Taxation of Smallcase vs Mututal Funds

Can someone please explain the taxation differences ?

Did you ever get an answer for this?

If you hold the investments made in Smallcase for more than a year (i.e. at least 366 days) and then sell, in that case 10% tax will be applied in case the profit is more than 1 lakh rupees (Same holds true for mutual funds also).
But if sold within 1 year then the income will be treated as short term capital gains. (If trader then taxation will be according to your tax bracket, if investor then 15% capital gains tax will be applied).

@Felicia @abbanerjee

Since smallcase is the direct investments with equities and ETF’s the tax is same as that of investing in equities. If you are referring to the direct equity mutual funds, both smallcases and MFs are taxed the same way - STCG and LTCG applicable.

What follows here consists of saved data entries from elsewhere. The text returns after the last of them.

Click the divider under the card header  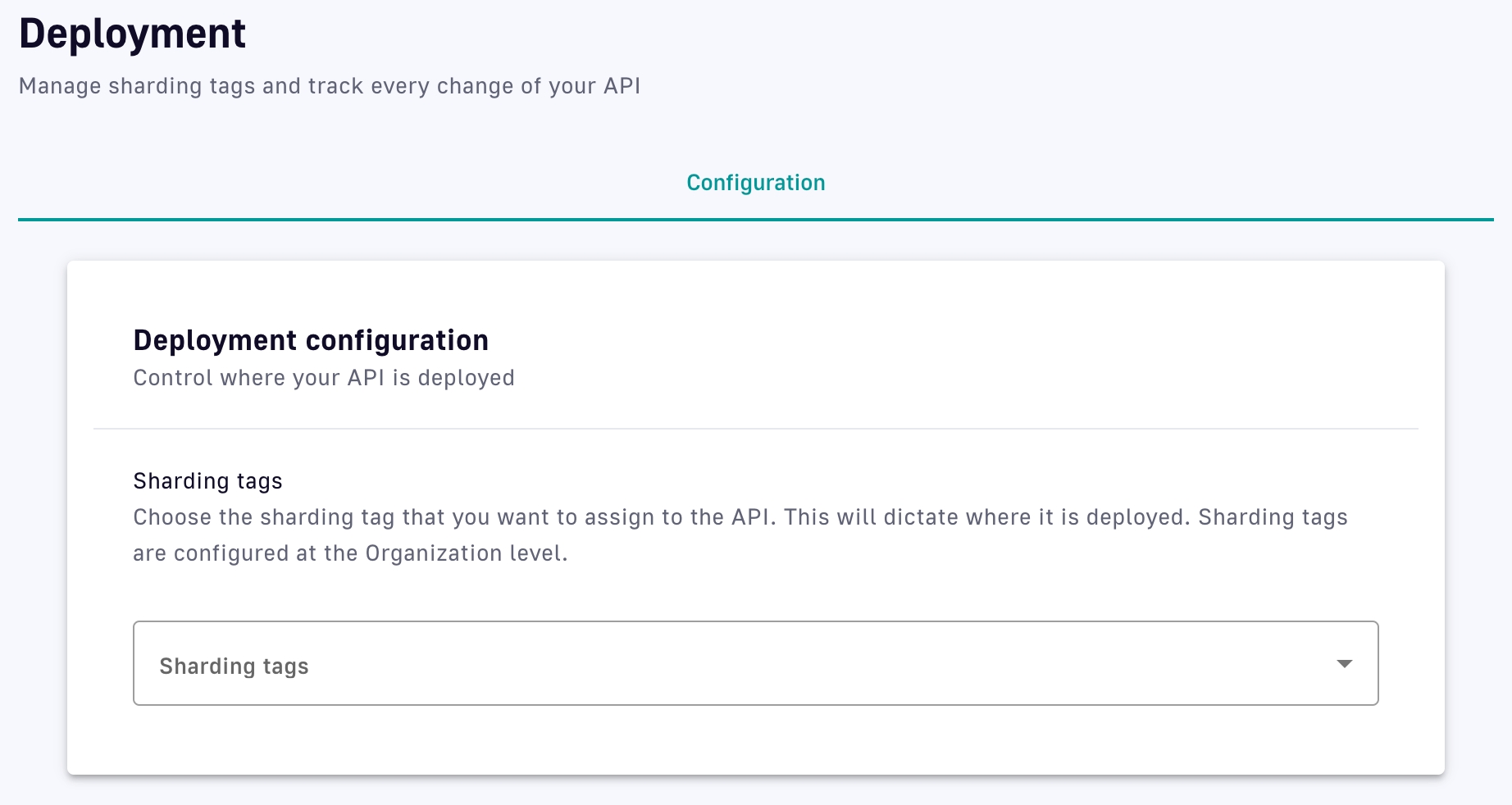click(755, 429)
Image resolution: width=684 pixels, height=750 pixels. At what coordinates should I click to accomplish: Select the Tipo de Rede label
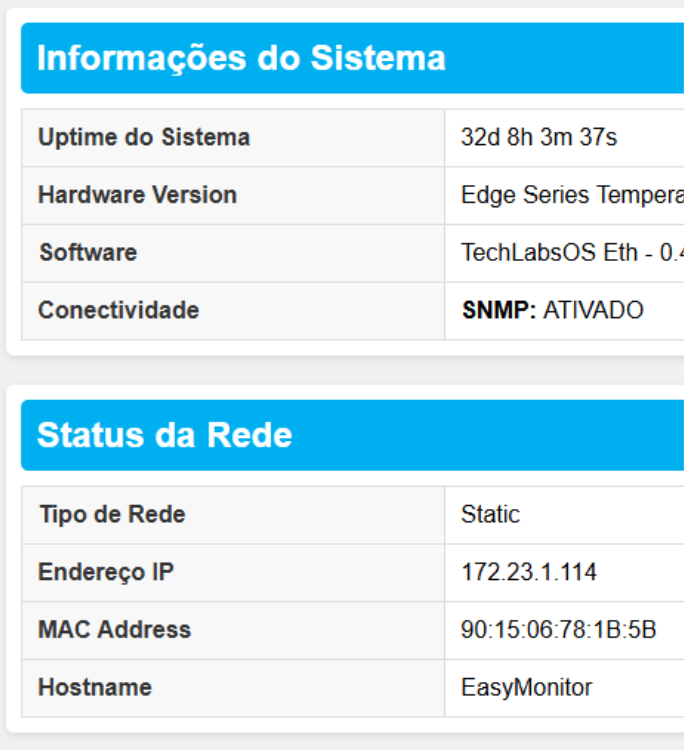click(x=112, y=515)
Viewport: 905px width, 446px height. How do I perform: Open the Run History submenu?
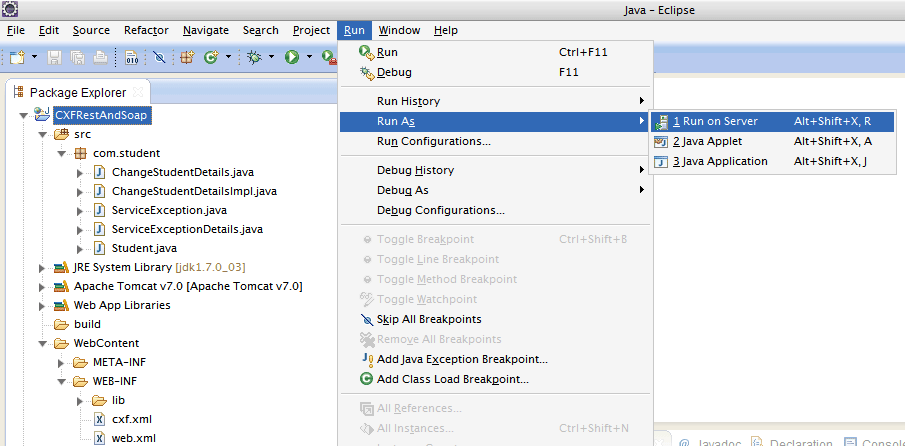(x=408, y=101)
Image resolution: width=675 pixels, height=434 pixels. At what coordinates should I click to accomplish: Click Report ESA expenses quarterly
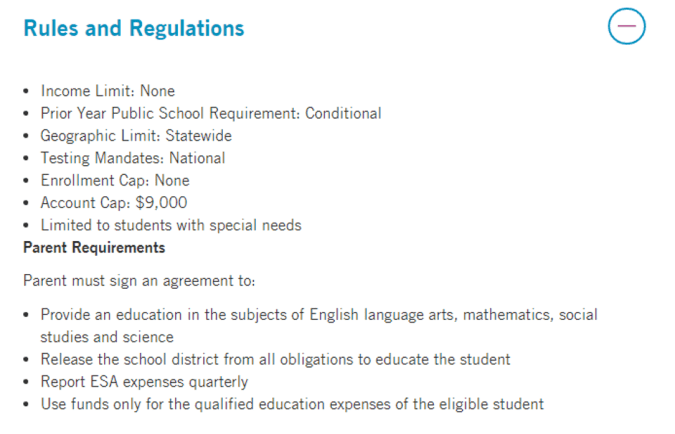tap(144, 381)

Compared to Mutual Funds, the charges / fees of smallcase is very less.

1- Short Term Capital Gains (STCG) - Stocks sold less than 12 months of holding would be taxed at 15% of the gains

2 - Long Term Capital Gains (LTCG) - Stocks sold more than 12 months of holding with a gain of over Rs.1,00,000 would be taxed at 10% of the gains from Apr 1, 2018. Any LTCG earned before Jan 31st would not be taxed.